Second, it has a very short shelf life and must be kept refrigerated, making it incredibly difficult and expensive to import fresh. The jarred versions you see on shelves are shelf-stable and have been heat-treated, which gives them a grainy, less flavorful profile. They are a different product entirely.
Secrets to Serving and Enjoying Cream Like a Pro
Whether you’ve found a rare imported tub or made a batch yourself, here are my tried-and-true tips for the best experience.
- Temperature is Everything: Never, ever serve clotted cream straight from the fridge. It will be hard and unspreadable. Take it out 20-30 minutes before serving to let it soften to room temperature. This is the single most important tip.
- My Big Mistake (So You Don’t Make It): Early in my journey, I thought I could improve clotted cream by whipping it to make it fluffier. I ended up with a sweet, lumpy butter. Don’t do it! Its dense, thick texture is what makes it special. Just spoon it on as-is.

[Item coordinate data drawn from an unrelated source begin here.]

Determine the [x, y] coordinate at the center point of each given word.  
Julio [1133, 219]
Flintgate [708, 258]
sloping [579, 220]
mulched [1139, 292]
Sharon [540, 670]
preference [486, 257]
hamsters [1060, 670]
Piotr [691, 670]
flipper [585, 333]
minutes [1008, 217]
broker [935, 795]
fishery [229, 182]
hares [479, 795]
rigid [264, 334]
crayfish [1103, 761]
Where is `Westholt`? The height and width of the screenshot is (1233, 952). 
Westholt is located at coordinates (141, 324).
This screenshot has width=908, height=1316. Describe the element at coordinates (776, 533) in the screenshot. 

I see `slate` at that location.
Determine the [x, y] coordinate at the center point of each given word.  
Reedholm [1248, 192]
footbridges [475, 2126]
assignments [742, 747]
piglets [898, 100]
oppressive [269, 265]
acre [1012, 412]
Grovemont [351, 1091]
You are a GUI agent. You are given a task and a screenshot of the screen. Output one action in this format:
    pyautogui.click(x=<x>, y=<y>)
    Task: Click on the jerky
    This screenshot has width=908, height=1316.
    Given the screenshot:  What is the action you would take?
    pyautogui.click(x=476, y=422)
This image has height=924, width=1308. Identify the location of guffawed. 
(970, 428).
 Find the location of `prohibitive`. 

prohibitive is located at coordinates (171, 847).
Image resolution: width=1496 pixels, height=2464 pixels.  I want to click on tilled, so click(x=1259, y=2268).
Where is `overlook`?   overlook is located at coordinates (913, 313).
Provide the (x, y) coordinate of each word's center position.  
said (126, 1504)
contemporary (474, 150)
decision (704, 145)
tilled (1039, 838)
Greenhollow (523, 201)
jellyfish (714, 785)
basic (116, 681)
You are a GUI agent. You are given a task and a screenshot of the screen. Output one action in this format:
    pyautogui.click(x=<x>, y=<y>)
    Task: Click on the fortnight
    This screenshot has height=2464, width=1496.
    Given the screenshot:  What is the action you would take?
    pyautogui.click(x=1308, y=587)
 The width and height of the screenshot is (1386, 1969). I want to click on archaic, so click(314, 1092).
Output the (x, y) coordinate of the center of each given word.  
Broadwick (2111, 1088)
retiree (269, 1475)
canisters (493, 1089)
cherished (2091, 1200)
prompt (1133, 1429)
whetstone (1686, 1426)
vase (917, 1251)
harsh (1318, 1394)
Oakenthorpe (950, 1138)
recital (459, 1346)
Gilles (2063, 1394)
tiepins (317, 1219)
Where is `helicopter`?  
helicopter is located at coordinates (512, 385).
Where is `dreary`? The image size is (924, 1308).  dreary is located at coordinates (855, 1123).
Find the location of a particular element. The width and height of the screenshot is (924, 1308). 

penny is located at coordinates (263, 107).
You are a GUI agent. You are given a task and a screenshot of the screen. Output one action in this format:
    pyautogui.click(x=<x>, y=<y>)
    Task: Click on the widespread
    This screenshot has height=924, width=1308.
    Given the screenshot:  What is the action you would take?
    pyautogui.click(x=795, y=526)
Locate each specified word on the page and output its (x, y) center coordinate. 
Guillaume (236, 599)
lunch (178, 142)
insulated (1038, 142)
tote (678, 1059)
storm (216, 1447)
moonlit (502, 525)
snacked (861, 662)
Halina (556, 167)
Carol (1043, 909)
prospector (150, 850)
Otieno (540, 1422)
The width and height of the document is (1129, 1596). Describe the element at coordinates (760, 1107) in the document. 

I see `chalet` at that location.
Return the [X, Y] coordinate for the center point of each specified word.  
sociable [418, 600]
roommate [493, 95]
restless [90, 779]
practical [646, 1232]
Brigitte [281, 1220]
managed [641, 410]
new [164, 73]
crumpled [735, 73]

- The Perfect Pairings: Beyond the classic scone with strawberry jam, clotted cream is magnificent. Serve a dollop on warm apple pie, with fresh berries (especially strawberries and raspberries), on a slice of rich chocolate cake, or even stirred into hot chocolate for unbelievable decadence.
- Finding a Decent Substitute: If you’re in a pinch in the U.S., the best hack is to mix equal parts high-quality, full-fat mascarpone cheese and very lightly whipped heavy cream (just until it holds soft peaks). It won’t have the golden crust or nutty flavor, but it will mimic the rich texture surprisingly well.
Frequently Asked Questions
Is Devonshire cream the same as clotted cream?
Essentially, yes. Devonshire cream is a type of clotted cream that is specifically made in the county of Devon, England. The term refers to its origin, not a different product.
Can I make my own clotted cream at home?
You can make a very good approximation at home! You’ll need non-ultra-pasteurized heavy cream (the hardest part to find in the U.S.), a shallow pan, and an oven set to a very low temperature for about 8-12 hours.
What does clotted cream taste like?
It tastes rich, creamy, and slightly nutty with a hint of sweetness. It’s not tangy like sour cream or light like whipped cream; its flavor is subtle and dairy-forward, with a texture similar to very soft butter.
Why is clotted cream yellow or golden on top?
That beautiful golden crust is a hallmark of authentic clotted cream. It forms during the long, slow heating process as the butterfat rises to the surface and caramelizes slightly, concentrating the flavor.